Breast Cancer Survivors: Coping with Fears of Recurrence

Medically Reviewed by Paul O'Neill, MD on September 01, 2006
4 min read

Fears of breast cancer recurrence are real but can be placed in the context of the rest of your life after breast cancer.

"Whenever I read about anyone dying of breast cancer, I take it personally," says Jami Bernard, a New York film critic who battled breast cancer successfully in 1996, then wrote Breast Cancer: There and Back to help other women facing the disease.

"I heard that Linda McCartney died of breast cancer, and I immediately thought, 'I'm in trouble.' Whenever I get some sort of ailment, I always think it's related to cancer. I was lying in bed one night two weeks ago, and my throat hurt, and I thought, 'Oh, I have throat cancer.' It goes away quickly, though."

Most women were just walking along, living their lives, when they were blindsided by breast cancer. Unless you had a strong family history of the disease, you' probably said, "I never thought it would happen to me" at least once. But after treatment, now that you've learned in a very painful and immediate way that it can happen to you, you may find yourself overwhelmed by fears that it will happen again.
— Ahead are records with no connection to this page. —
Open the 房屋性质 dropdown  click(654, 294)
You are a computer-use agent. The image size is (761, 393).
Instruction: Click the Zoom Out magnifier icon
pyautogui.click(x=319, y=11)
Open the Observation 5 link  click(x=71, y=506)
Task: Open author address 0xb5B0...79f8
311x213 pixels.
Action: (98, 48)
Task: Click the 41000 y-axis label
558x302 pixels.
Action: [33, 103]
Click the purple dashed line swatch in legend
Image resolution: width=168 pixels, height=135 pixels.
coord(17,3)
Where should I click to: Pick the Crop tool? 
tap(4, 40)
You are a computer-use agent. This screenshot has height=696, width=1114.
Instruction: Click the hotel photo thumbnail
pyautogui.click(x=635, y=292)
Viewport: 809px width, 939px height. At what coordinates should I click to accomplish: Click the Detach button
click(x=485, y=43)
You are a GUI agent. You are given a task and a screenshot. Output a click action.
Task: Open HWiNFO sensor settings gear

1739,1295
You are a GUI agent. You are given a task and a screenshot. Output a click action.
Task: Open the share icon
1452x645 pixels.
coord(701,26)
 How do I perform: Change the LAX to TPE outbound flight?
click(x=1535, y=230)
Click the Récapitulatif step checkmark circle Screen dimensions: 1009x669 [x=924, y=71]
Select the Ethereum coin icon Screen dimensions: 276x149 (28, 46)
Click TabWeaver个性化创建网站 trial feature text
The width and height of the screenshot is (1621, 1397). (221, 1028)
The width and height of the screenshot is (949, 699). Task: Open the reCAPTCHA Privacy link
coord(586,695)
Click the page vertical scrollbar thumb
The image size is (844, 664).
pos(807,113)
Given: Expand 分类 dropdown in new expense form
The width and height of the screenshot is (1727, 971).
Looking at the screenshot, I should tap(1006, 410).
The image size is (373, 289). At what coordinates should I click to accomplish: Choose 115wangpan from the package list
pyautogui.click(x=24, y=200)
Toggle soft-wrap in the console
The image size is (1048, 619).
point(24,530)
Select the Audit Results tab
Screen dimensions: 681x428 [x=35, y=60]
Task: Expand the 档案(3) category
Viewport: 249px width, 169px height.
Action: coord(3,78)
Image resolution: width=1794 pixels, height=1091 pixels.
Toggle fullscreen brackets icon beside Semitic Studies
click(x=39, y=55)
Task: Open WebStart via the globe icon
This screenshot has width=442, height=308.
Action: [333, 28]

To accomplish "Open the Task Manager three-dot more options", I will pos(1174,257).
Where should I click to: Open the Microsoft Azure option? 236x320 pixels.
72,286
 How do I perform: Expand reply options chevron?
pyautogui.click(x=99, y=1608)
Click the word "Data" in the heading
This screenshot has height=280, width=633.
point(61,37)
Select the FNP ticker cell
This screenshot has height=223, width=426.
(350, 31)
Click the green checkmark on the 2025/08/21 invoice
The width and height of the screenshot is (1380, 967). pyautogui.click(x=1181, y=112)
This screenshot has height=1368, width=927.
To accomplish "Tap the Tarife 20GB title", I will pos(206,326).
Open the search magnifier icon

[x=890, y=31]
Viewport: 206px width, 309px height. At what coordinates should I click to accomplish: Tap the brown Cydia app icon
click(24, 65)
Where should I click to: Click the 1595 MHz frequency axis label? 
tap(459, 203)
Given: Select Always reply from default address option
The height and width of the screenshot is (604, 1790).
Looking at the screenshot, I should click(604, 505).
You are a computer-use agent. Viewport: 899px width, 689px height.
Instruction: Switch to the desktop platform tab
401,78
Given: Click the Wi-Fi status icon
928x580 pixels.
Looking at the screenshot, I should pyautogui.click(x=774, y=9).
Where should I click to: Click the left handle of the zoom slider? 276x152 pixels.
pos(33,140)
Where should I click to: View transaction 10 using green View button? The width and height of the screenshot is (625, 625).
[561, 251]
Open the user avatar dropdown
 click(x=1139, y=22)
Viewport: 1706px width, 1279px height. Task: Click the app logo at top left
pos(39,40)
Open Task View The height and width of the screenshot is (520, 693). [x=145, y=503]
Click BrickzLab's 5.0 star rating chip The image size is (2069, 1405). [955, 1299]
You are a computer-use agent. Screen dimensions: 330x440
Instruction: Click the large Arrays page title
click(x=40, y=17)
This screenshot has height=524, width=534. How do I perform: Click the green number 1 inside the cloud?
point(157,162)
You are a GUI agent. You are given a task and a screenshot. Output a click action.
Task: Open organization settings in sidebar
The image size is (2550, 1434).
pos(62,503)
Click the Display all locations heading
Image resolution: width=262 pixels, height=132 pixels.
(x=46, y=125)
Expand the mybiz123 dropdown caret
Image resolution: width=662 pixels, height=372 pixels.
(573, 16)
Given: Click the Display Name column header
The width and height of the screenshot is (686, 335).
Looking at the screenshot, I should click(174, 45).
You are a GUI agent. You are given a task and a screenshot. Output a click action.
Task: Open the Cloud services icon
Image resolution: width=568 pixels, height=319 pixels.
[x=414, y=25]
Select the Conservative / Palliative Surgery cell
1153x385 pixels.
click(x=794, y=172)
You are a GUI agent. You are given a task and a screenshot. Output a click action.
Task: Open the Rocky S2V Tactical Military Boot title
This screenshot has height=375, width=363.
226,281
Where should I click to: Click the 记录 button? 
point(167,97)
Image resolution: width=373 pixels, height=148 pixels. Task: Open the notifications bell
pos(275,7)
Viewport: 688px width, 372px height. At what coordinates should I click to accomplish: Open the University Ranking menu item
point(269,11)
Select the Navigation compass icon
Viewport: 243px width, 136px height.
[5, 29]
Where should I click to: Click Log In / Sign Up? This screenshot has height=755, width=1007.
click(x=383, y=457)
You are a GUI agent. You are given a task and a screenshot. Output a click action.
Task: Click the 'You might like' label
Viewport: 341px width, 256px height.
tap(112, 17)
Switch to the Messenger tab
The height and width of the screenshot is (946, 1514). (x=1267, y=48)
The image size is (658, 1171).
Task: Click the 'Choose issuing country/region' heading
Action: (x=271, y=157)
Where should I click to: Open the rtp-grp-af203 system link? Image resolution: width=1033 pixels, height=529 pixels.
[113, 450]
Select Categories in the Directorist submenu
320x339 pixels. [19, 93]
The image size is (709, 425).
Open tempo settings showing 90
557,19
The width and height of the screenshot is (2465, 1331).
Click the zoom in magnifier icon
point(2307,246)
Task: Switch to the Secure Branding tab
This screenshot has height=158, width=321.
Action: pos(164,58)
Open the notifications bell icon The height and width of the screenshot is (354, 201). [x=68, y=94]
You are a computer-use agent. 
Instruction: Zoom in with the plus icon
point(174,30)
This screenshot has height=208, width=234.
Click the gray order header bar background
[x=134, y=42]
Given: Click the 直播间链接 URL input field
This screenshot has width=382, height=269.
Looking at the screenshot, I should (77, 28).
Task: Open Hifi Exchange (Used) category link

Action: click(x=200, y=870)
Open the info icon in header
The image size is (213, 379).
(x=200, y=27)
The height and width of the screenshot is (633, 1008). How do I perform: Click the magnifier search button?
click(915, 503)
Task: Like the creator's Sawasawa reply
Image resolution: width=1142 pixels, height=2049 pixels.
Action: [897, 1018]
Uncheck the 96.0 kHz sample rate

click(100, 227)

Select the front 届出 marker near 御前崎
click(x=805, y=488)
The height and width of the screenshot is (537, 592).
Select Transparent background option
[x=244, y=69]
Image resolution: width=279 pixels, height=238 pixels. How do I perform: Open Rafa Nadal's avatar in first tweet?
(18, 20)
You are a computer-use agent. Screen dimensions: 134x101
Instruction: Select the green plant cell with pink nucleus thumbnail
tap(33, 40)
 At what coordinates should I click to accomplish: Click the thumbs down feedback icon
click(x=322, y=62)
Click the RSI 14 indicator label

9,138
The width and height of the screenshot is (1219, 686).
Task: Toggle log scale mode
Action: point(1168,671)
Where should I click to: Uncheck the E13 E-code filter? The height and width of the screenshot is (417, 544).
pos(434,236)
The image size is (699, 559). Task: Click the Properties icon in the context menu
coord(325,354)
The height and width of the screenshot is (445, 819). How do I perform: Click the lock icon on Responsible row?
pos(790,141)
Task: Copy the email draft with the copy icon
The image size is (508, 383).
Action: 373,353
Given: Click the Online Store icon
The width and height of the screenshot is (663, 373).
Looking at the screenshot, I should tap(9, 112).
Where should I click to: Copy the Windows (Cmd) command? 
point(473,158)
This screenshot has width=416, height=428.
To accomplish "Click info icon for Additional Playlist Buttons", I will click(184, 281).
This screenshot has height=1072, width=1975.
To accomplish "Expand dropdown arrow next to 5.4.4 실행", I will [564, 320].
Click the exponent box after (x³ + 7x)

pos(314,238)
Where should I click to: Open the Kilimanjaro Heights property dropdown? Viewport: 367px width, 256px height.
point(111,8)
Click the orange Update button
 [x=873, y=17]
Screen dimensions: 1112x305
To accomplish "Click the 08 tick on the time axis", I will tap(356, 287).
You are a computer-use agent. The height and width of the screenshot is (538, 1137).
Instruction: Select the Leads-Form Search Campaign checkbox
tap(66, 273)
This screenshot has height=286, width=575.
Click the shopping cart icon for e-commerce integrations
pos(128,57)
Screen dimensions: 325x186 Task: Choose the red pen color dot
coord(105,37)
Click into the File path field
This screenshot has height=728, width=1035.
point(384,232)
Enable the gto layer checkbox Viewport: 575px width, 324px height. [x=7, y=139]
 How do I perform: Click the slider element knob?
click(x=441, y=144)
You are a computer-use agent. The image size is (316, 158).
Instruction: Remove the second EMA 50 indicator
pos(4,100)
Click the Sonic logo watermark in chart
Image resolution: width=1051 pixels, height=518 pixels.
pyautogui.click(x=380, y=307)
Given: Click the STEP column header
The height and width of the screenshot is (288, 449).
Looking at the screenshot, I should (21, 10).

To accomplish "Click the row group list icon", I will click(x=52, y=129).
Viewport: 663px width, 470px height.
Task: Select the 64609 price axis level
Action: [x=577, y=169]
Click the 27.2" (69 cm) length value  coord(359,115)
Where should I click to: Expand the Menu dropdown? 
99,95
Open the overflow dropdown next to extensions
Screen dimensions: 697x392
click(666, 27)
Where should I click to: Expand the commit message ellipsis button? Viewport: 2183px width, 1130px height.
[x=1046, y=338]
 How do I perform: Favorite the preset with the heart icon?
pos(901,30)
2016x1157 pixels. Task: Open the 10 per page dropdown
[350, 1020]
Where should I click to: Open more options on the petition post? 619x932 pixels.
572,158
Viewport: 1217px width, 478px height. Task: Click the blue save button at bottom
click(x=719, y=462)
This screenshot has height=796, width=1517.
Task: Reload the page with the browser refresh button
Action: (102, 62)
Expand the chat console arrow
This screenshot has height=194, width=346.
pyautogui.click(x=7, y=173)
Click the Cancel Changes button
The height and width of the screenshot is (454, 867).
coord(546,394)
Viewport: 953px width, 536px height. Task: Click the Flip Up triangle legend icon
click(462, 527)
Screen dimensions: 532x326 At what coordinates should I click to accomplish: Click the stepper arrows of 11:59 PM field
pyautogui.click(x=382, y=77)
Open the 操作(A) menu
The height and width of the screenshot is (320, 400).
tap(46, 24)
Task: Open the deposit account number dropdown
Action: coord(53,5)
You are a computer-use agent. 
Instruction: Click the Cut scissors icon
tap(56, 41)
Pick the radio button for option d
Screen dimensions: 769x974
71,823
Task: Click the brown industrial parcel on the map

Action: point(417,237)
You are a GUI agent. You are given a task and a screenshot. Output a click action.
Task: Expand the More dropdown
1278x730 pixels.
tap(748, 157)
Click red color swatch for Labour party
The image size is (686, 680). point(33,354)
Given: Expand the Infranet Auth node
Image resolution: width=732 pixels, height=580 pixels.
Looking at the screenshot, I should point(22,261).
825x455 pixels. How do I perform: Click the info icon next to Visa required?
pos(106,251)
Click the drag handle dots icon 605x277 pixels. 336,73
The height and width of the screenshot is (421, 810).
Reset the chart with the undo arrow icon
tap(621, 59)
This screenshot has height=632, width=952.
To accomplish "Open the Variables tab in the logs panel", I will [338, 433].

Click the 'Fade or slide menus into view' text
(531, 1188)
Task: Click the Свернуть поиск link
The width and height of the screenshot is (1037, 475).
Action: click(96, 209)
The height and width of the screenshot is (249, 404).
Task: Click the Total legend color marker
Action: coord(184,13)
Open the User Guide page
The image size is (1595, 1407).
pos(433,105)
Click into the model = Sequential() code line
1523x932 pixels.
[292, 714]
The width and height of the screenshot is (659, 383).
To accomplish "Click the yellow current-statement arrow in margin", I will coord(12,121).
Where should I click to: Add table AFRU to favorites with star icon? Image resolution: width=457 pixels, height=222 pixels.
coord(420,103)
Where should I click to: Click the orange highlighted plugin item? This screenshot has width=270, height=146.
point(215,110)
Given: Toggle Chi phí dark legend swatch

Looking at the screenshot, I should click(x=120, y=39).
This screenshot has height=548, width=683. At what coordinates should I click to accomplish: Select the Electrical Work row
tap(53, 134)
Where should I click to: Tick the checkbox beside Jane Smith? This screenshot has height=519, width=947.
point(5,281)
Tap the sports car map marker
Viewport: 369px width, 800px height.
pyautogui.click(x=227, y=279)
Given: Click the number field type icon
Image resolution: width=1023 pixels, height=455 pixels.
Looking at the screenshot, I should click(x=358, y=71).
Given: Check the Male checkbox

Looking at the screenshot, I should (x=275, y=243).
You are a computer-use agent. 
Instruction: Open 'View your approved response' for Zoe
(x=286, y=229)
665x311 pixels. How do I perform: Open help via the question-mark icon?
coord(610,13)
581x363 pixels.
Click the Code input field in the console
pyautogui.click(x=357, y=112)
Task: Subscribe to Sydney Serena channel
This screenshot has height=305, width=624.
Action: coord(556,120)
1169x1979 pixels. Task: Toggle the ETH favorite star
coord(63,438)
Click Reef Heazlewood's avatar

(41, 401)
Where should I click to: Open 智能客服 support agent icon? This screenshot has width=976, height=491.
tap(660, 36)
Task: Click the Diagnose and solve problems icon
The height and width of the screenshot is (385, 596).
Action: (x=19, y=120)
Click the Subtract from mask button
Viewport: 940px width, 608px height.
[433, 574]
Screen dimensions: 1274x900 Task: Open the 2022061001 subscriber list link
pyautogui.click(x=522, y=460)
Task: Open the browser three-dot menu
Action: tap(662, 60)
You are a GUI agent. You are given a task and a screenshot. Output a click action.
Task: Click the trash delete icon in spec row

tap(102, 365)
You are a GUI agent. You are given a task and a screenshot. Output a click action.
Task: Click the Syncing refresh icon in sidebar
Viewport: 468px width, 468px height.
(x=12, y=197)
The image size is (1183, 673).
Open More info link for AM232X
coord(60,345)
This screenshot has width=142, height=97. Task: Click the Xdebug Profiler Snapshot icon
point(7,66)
"Fears of recurrence are very common," says oncologist Marisa Weiss, MD, founder of Breastcancer.org and the author of Living Beyond Breast Cancer. "They're particularly persistent as you're first leaving active treatment, when you go from seeing an oncologist of some kind every week or every other week to checkups every three months, and then every six months. You may expect that you'll want to throw yourself a party on your last day of chemo or radiation, only to find that you're a little melancholy or fearful, thinking, 'Maybe I should be getting more treatments just to be sure?' "

"Treatments keep you busy and occupied and they take a long time," says Bernard. "When you finish treatment you're at loose ends, wondering if it will come back. I was having six-month checkups, and then my oncologist said, ''I'll see you in a year.' I said, 'What? Are you sure you don't want to see me before then?' I told him I'd start camping out in the hall waiting for appointments. You want to think that someone's still watching."

So how do you handle these fears? First, understand that what Weiss calls "separation anxiety" is normal. "It's hard to shift back to a life where treatment is less in your face than it was before," she says.

Next, give yourself -- and your treatment plan -- credit. "You worked so hard to identify a plan of action and worked so hard to make it happen," says Weiss. "At the end, you have to stop and give yourself credit for what you've just achieved, then pause and shift to a different phase in your life: surveillance." You're still being watched, she reminds her patients -- the intervals are just a little longer.

By talking about her fears, Jami Bernard is already taking action to cope with them. She has also joined a support group for women with breast cancer, where she can talk about her fears and hopes with other women who understand what she was going through. If you're not as comfortable with in-person support groups, online message boards at sites such as WebMD or Breastcancer.org are safe places to chat with women going through the same post-treatment worries. Other approaches that have helped some women control recurrence fears are mind-body exercises like yoga and tai chi, meditation, and keeping a journal.

Expect that you'll second-guess yourself along the way. Maybe you heard a news story about Elizabeth Edwards having chemotherapybefore surgery, and found yourself thinking, "Why didn't my doctor recommend that to me?" Remember, you don't know everything about someone else's breast cancer. The woman next to you in the waiting room may seem like she has a very similar type of disease, but there could be factors you don't know about that make you very different.

"Everyone feels sold on their own treatment approach, so when you talk to someone else about what they did, you'll pick up on that vibe," says Weiss.

Will there ever be a day that you don't think about breast cancer, or worry about it coming back? Yes, says Bernard. "It does recede. Eventually there were whole days when I didn't think about it," she says. "Time is a healer in that sense."

Gina Shaw is a medical writer who was treated for breast cancer in 2004, and now calls herself a "joyful breast cancer survivor."